**Text extract:**

** start **

Re: Housing Justice Response to the Residential Tenancies Act Review Discussion Paper 2017

Dear Residential Tenancies Act review team,

ARC Justice incorporates Housing Justice, Goulburn Valley Community Legal Centre and Loddon Campaspe Community Legal Centre. Our Housing Justice program holds extensive experience providing tenancy services to vulnerable and disadvantaged tenants in regional and rural Victoria. For over 12 years we have provided the Tenancy Advice and Advocacy Program (TAAP) and SHASP programs in the Loddon Mallee regions. Last financial year we supported 495 vulnerable tenants both in public and private rental market.

We were grateful for the opportunity to contribute to the Review throughout the consultation period and pleased to see that many priority areas we raised to the Tenant’s Union through the Tenancy Working Group as part of the process have been captured in the Options paper.

Due to resource constraints we have not had capacity to respond in full to the Options Paper. However I have had the opportunity to consult with our Housing Justice team to gain their feedback on a couple of areas that they feel are critical that we make comment.

11 Terminations and security of tenure

Q 197 What are any alternative reforms to the provisions for terminating a tenancy for no specified reason that could better protect tenants against unfair termination while providing adequate scope for landlords to exit an agreement other than by at-fault evictions or specified changes of use?

We recognise that a landlord has the right to terminate a tenancy, however labelling the notice to vacate ‘no specified reason’ is vague and does not afford the tenant rationale for their tenancy ending, which also limits their security. We believe a reason should always have to be given by the landlord to the tenant and allow the notice to be challenged.

Q 198 What are any alternative reforms that would provide appropriate additional protections to tenants who have been in a tenancy for five years or more?

A notice to vacate that allows 182 days, with the option for the tenant to give the landlord 14 days’ notice of intention to vacate upon receiving the notice to vacate.

12 Family violence

Q 216 – which alternative option do you support and why?

The consideration of alternative forms of proof when considering the termination of a tenancy in family violence cases is to be commended. We support Option 12.C “Allow VCAT to consider anything it believes relevant” in proving family violence has occurred, as this option enables VCAT to consider the broadest scope of criteria relevant.

** end **

**Excerpted data:**

** start **

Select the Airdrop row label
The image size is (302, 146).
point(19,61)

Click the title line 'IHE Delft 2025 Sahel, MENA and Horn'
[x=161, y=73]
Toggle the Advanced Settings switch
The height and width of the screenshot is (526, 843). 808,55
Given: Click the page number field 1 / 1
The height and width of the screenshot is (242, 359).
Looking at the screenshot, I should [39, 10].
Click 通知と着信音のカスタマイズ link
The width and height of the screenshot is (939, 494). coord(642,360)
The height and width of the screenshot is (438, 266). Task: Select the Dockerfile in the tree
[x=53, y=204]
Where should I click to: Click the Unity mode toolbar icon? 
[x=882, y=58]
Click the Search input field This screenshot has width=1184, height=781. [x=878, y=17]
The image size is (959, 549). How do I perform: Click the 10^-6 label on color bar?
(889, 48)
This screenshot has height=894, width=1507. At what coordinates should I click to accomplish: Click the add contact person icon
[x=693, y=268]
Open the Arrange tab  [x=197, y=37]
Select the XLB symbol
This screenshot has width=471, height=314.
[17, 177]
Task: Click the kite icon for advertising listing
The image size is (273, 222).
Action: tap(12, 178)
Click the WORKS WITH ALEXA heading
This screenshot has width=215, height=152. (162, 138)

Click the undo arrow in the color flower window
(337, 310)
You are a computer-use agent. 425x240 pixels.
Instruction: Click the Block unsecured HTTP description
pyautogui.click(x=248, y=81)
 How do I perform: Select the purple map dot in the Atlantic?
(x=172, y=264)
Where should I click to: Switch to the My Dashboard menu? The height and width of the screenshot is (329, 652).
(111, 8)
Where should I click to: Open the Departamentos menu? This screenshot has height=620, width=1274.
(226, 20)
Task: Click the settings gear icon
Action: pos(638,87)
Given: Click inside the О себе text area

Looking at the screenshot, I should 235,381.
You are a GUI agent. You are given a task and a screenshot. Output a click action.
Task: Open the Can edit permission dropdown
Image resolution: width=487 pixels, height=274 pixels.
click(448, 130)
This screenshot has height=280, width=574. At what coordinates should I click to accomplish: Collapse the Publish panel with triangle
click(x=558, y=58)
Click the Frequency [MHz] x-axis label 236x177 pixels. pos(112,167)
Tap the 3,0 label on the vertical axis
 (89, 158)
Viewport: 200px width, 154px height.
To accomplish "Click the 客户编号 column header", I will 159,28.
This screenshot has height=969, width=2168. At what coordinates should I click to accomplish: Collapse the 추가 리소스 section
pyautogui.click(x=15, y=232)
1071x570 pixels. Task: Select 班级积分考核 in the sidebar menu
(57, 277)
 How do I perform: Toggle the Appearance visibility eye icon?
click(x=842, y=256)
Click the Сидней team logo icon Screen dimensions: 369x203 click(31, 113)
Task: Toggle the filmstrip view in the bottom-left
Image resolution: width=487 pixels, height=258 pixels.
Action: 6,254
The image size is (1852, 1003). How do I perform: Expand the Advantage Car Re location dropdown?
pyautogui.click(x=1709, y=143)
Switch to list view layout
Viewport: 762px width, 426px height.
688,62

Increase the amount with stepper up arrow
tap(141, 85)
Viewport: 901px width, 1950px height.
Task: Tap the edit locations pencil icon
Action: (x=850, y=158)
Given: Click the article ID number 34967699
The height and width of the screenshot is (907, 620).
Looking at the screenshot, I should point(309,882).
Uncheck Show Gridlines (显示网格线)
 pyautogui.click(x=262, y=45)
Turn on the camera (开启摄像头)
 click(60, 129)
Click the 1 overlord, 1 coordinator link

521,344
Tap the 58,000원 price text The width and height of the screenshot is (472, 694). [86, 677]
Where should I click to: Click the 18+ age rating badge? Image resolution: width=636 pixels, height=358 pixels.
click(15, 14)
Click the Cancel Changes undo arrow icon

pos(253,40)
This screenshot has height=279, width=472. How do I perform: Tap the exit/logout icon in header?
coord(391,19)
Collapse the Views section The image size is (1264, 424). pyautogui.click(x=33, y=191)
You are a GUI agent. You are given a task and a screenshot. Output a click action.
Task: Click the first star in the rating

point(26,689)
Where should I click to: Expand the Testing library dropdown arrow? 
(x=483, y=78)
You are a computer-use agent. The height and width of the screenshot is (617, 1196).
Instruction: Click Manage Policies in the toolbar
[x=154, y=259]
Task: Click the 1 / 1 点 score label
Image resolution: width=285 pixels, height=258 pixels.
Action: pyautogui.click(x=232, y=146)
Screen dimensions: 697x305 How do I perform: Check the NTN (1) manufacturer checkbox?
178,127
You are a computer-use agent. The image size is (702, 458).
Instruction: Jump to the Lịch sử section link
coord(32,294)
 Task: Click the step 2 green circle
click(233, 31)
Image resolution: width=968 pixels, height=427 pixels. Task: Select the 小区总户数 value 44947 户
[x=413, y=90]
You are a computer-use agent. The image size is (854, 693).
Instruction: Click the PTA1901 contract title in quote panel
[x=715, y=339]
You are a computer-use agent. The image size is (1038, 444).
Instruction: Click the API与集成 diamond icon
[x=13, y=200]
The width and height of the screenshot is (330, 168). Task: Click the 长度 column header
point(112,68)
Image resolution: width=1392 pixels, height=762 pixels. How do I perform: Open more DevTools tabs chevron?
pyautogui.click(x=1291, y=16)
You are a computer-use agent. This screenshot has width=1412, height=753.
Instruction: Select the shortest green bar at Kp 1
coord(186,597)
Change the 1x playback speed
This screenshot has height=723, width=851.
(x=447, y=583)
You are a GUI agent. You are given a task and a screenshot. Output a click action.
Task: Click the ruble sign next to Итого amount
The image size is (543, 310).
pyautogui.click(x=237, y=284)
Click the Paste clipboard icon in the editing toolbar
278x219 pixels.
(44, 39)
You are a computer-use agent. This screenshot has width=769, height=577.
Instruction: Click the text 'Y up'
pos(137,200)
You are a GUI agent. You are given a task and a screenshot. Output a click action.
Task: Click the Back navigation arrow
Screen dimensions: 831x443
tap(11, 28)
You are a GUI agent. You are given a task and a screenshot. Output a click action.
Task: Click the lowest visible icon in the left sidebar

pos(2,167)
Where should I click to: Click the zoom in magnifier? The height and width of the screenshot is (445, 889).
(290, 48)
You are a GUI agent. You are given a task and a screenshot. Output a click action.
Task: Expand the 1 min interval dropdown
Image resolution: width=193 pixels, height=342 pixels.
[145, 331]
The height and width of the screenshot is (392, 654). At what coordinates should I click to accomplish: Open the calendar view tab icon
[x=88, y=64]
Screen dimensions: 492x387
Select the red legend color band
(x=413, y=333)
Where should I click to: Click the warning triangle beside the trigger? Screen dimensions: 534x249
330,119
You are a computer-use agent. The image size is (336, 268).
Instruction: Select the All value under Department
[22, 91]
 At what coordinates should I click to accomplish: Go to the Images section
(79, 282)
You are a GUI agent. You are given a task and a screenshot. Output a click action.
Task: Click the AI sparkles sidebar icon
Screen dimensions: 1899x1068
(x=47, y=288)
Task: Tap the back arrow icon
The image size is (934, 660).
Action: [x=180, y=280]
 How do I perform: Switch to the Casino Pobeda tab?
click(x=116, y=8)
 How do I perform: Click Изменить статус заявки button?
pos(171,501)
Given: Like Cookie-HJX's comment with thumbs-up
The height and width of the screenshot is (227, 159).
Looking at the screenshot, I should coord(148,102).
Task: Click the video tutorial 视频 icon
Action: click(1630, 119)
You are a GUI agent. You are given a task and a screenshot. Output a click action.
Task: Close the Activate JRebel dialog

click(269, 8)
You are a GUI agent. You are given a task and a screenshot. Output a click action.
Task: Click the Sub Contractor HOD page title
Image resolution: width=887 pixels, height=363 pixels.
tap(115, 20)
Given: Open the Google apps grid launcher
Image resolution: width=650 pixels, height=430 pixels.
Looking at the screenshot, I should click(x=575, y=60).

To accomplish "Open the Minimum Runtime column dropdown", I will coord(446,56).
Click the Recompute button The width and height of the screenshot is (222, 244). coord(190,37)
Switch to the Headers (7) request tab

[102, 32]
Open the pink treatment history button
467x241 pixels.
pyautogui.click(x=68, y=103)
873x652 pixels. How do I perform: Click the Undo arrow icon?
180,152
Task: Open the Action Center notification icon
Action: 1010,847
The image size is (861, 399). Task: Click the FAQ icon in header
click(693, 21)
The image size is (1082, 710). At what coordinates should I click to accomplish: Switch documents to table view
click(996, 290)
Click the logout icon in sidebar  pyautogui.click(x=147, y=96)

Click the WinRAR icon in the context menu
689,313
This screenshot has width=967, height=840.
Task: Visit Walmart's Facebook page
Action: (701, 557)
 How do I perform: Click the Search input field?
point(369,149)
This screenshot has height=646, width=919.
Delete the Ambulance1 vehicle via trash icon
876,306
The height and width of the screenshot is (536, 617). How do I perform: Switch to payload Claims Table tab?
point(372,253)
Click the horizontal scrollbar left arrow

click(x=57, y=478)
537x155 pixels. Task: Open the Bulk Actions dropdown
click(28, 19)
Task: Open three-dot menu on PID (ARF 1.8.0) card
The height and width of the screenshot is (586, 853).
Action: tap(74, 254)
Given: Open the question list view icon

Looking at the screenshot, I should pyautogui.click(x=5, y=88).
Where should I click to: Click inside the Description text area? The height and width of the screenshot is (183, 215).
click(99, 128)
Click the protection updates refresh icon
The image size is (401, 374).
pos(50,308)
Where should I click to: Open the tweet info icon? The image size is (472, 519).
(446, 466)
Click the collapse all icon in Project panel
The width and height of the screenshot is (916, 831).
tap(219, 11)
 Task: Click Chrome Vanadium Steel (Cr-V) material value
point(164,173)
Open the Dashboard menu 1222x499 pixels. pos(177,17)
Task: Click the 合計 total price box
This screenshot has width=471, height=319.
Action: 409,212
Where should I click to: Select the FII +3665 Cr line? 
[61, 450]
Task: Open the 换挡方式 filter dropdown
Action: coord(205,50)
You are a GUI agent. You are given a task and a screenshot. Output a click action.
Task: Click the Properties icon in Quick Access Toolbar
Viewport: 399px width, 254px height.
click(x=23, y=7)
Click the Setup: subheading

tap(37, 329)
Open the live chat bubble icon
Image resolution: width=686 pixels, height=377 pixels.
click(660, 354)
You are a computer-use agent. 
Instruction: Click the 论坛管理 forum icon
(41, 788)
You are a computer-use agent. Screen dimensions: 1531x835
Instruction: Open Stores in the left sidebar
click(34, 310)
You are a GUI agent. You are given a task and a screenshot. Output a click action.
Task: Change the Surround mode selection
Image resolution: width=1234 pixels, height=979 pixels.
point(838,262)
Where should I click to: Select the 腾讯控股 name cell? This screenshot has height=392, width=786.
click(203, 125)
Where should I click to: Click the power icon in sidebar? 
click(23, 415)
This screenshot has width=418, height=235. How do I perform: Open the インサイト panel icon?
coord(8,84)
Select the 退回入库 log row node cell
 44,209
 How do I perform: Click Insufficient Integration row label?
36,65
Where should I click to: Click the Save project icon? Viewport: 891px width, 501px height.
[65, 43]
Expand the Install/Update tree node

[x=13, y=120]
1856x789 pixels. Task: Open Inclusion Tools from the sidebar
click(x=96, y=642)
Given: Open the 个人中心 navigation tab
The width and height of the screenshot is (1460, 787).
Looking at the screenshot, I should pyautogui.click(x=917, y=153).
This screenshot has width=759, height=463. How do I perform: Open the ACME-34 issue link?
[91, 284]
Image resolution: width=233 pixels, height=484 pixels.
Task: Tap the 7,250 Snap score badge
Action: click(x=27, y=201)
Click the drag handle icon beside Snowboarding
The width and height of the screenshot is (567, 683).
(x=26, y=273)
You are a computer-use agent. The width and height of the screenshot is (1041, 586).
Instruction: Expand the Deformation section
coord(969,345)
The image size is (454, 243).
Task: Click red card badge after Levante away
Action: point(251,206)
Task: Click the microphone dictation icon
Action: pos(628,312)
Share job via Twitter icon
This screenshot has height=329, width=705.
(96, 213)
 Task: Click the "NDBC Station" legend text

** end **

**Your tasks:**
A – In the submission letter on the Residential Tenancies Act review, rewrite the paragraph beginning "ARC Justice incorporates Housing Justice" as a short bulleted list that keeps its main facts.
B – Answer these questions from the submission letter on the Residential Tenancies Act review, one line each:
(i) How many vulnerable tenants were supported last financial year?
(ii) How many days should a notice to vacate allow for tenants of five years or more?
(iii) Which option on family violence does the letter support?
C – Continue the submission letter on the Residential Tenancies Act review from its last sentence.

**Task-by-task outputs:**
A –
- ARC Justice brings together Housing Justice, Goulburn Valley Community Legal Centre and Loddon Campaspe Community Legal Centre.
- Its Housing Justice program has extensive experience giving tenancy services to vulnerable and disadvantaged tenants in regional and rural Victoria.
- For over 12 years it has provided the Tenancy Advice and Advocacy Program (TAAP) and SHASP programs in the Loddon Mallee regions.
- Last financial year it supported 495 vulnerable tenants in both the public and private rental markets.

B –
(i) 495
(ii) 182 days
(iii) Option 12.C, "Allow VCAT to consider anything it believes relevant"

C –
Not all victims of family violence report to the police, especially in small country towns whereby the local police officer for example is also on the same football team as the perpetrator. There is often a lot of shame held by a victim of family violence and reporting this to authorities is not always an option. Where a fiduciary relationship occurs (for example the local doctor), this may be the only person whom the victim has disclosed. The ability for a victim to be able to present alternative forms of proof for reasons such as above will ensure the applicant to the proceedings has the opportunity to terminate the lease without having to go through the current process of reporting to police and attending court.

Our experience is that VCAT members vary in their understanding of the issues surrounding family violence and the above option would only be successful in the context of fully trained VCAT staff in family violence matters.

In addition, option 12.1C should specify that it applies to any order, whether interim or final.

Q 217 - What would be a reasonable time within which VCAT should hear a family-violence related application?

These matters should be listed with the same amount of urgency as do ‘urgent repairs’. However we recognise this is not always possible in regional and rural Victoria where VCAT sits on a fortnightly basis and travelling long distances for the majority of people would not be an option. Measures would need to be in place to ensure that all applicants in these situations are provided with a safe and private venue to have access to phone link up with VCAT.

Q 218 - Which option best addresses the needs of victims of family violence while providing for any potential impacts on landlords and other co-tenants? Why?

We endorse Option 12.4B as being the most respectful consideration to the victim and at the same time careful consideration has been given to the landlord and the remaining tenant/s. We believe that option 12.4B lessens the impact on landlords as there is an ongoing tenancy without having to go through a costly process of eviction, and all fees associated with re-tenanting a premises.

This proposed option is a much faster process for the victim and again, in regional and rural areas where VCAT sits every fortnight; impacts on potential rent arrears should the perpetrator be excluded from the premises and the victim left to pay the whole rent. From our experience this often results in rent arrears which impacts not only on the victim but the landlord is then compromised.

In some cases where a victim is planning to flee the perpetrator, option 12.4B would allow the victim to ensure they have everything in place prior to issuing the NTV and vacating the rented premises. Such as having sought secure alternative accommodation and have the removalist booked for a time after the perpetrator has left for work. This scenario is not uncommon, with women reporting to our service that they are fearful of even attending our office for fear of being seen let alone attending court for a VCAT hearing. Again, the likeliness of this occurring is more probable and reflective of regional and rural towns.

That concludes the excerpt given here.